Reports are filed electronically through FinCEN’s BOI E-Filing system at boiefiling.fincen.gov. The portal supports direct data entry or the uploading of a pre-filled file.7Financial Crimes Enforcement Network. BOI E-Filing There is no paper option and no filing fee.
A reporting company is not required to hire an attorney, CPA, or formation service to file. Any authorized individual can submit the report on the company’s behalf, whether that’s an employee, an owner, or a third-party service provider. FinCEN collects the filer’s name, email address, and relationship to the reporting company as part of the submission.3FinCEN.gov. Frequently Asked Questions
After a successful submission, the system generates a confirmation receipt with a unique tracking ID and timestamp. Download and save that receipt immediately. It serves as your proof of compliance if questions arise during an audit or enforcement action, and it’s far easier to archive it in the moment than to request a copy later.

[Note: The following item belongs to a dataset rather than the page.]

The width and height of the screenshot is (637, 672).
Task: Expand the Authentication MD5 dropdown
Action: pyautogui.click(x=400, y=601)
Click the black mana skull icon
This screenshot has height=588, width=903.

Any time the information in a previously filed report changes, the reporting company must submit an updated report within 30 calendar days. Changes that trigger this requirement include a beneficial owner changing their legal name or address, the company itself changing its name or principal U.S. address, or a shift in who qualifies as a beneficial owner due to ownership restructuring or a change in control.6eCFR. 31 CFR 1010.380 – Reports of Beneficial Ownership Information
The regulation also addresses less obvious triggering events. When a beneficial owner dies, the update obligation kicks in once the estate is settled, not at the date of death. When a minor child whose parent’s information was reported reaches the age of majority, that too counts as a change. And if the identification document on file expires and a new one is issued with a different number or address, an updated report is required.6eCFR. 31 CFR 1010.380 – Reports of Beneficial Ownership Information
If a reporting company discovers an error in a previously filed report, FinCEN allows a corrected report to be filed within 30 days of discovering the inaccuracy.

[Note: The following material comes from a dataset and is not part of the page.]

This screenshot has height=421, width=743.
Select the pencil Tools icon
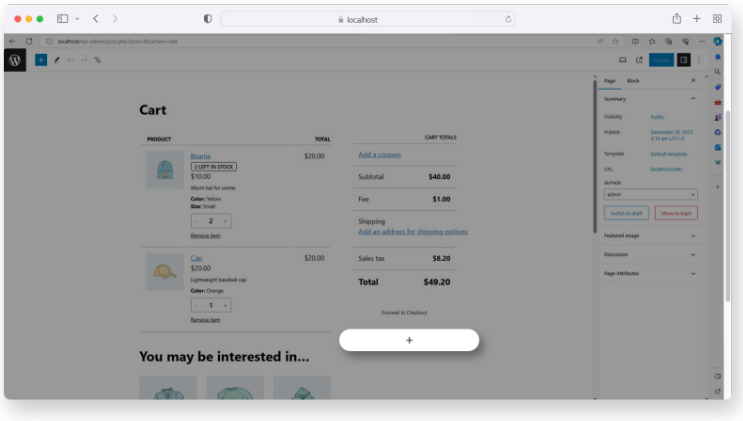[56, 60]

The penalties here are aimed at willful violations, and they bite from two directions. On the civil side, the statute sets a base penalty of up to $500 per day that a violation continues, though that figure is adjusted for inflation and currently sits at $591 per day.3FinCEN.gov. Frequently Asked Questions On the criminal side, a willful violation can result in up to two years of imprisonment and a fine of up to $10,000.4Office of the Law Revision Counsel. 31 USC 5336 – Beneficial Ownership Information Reporting Requirements
Violations include willfully failing to file, willfully submitting false information, and willfully failing to correct or update a report. Both individuals and the entity itself can be held liable. The person who actually files a false report faces the same exposure as the company’s senior officers. And a beneficial owner or company applicant who refuses to provide required information to the reporting company can also be held personally liable if that refusal causes the company to file an incomplete report.3FinCEN.gov. Frequently Asked Questions
The “willful” standard is worth noting. Honest mistakes or good-faith misunderstandings about who qualifies as a beneficial owner are not the target of these penalties. FinCEN’s enforcement focus is on deliberate evasion and knowing falsehoods, though that’s cold comfort if you’ve missed a deadline you should have known about.